• _What the task requires_
Continue the article about Powell and the attorneys she named as co-counsel, starting right after its last paragraph.
### Text block ###
Powell’s misrepresentations to the courts in those particular instances often aided fundraising for her nonprofit, Defending the Republic. Powell had told prospective donors that the attorneys were integral members of an “elite strike force” who had played outsized roles in her cases – when in fact they were barely involved if at all.

A couple poses for a photo in front of a Trump campaign bus at a rally in Alpharetta, Georgia, on 2 December 2020.
A couple poses for a photo in front of a Trump campaign bus at a rally in Alpharetta, Georgia, on 2 December 2020. Photograph: Nathan Posner/REX/Shutterstock

Powell did not respond to multiple requests for comment via phone, email, and over social media.

The State Bar of Texas is already investigating Powell for making other allegedly false and misleading statements to federal courts by propagating increasingly implausible conspiracy theories to federal courts that Joe Biden’s election as president of the United States was illegitimate.

The Texas bar held its first closed-door hearing regarding the allegations about Powell on 4 November. Investigations by state bar associations are ordinarily conducted behind closed doors and thus largely opaque to the public.

A federal grand jury has also been separately investigating Powell, Defending the Republic, as well as a political action committee that goes by the same name, for fundraising fraud, according to records reviewed by the Guardian.

Among those who have alleged that Powell falsely named them as co-counsel is attorney Linn Wood, who brought and litigated with Powell many of her lawsuits attempting to overturn the results of the election with her, including in the hotly contested state of Michigan.

The Michigan case was a futile attempt by Powell to erase Joe Biden’s victory in that state and name Trump as the winner. On 25 August, federal district court Judge Linda Parker, of Michigan, sanctioned Powell and nine other attorneys who worked with her for having engaged in “a historic and profound abuse of the judicial process” in bringing the case in the first place. Powell’s claims of election fraud, Parker asserted, had no basis in law and were solely based on “speculation, conjecture, and unwarranted suspicion”.

Parker further concluded that the conduct of Powell, Wood, and the eight other attorneys who they worked with, warranted a “referral for investigation and possible suspension or disbarment to the appropriate disciplinary authority for each state … in which each attorney is admitted”.

Wood told the court in the Michigan case that Powell had wrongly named him as one of her co-counsel in the Michigan case. During a hearing in the case to determine whether to sanction Wood, his defense largely rested on his claim that he had not been involved in the case at all. Powell, Wood told the court, had put his name on the lawsuit without her even telling him.
### Recorded information ###
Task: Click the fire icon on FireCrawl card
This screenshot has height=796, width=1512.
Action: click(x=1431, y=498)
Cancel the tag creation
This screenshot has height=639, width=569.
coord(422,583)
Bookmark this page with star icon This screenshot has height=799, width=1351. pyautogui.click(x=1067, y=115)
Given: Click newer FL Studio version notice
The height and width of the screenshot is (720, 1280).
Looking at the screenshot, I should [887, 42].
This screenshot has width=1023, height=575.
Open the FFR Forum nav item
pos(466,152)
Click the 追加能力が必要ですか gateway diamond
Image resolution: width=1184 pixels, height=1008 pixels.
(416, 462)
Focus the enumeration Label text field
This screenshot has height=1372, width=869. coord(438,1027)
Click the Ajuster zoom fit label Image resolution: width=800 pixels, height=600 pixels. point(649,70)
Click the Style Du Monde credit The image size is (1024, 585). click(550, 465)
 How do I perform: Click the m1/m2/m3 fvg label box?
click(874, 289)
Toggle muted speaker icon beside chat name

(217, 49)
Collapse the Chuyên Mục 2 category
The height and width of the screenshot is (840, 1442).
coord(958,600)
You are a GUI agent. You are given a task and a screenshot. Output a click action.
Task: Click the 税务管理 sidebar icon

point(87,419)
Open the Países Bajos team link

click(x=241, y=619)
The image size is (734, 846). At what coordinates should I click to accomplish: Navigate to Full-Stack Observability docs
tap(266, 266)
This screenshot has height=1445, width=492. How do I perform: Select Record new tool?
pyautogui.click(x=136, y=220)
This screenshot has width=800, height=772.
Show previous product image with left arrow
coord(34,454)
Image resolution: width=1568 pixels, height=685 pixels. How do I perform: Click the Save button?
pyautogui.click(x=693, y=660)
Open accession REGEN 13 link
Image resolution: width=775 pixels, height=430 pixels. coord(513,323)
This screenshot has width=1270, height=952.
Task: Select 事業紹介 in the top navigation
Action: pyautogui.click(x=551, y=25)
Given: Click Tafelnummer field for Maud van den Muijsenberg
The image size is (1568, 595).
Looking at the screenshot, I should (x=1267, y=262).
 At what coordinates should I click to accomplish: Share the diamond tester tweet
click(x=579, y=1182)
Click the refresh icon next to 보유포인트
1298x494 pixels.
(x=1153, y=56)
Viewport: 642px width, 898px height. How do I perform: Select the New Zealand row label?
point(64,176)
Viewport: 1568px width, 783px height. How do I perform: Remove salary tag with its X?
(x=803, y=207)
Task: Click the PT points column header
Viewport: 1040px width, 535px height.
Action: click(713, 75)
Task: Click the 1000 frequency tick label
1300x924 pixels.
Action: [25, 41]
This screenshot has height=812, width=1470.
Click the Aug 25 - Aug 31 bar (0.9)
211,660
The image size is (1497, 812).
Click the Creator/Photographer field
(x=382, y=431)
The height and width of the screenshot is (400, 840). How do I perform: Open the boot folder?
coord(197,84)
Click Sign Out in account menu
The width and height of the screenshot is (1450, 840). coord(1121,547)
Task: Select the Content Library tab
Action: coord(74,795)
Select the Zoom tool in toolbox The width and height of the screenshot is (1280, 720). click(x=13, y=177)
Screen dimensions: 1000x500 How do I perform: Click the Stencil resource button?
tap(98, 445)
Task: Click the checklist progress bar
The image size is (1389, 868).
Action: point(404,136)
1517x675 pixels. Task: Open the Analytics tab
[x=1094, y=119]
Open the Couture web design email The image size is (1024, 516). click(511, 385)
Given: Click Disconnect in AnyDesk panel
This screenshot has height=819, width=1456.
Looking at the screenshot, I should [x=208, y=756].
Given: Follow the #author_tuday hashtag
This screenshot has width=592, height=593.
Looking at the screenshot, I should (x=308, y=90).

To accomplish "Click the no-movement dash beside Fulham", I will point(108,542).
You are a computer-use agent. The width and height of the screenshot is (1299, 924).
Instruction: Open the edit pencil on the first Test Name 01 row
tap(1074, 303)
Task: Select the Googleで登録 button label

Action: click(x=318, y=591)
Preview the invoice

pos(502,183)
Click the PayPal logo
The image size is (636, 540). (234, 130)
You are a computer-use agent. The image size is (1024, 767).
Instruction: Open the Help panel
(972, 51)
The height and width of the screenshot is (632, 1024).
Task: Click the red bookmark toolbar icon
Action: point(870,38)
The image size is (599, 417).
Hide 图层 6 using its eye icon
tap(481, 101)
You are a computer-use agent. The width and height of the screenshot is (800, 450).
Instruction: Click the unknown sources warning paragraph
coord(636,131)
###
• _Answer for the task_
A man holds a sign reading
Trump supporters attend a rally in Alpharetta, Georgia, where Sidney Powell spoke on efforts to overturn the 2020 election. Photograph: Nathan Posner/REX/Shutterstock

Wood said: “I do not specifically recall being asked about the Michigan complaint … In this case obviously my name was included. My experience or my skills apparently were never needed, so I didn’t have any involvement with it.”

Wood’s attorney, Paul Stablein, was also categorical in asserting that his client had nothing to do with the case, telling the Guardian in an interview: “He didn’t draft the complaint. He didn’t sign it. He did not authorize anyone to put his name on it.”

Powell has denied she would have ever named Wood as a co-counsel without Wood’s permission.

But other people have since come forward to say that Powell has said that they were named as plaintiffs or lawyers in her election-related cases without their permission.

In a Wisconsin voting case, a former Republican candidate for Congress, Derrick Van Orden, said he only learned after the fact that he had been named as a plaintiff in one of Powell’s cases.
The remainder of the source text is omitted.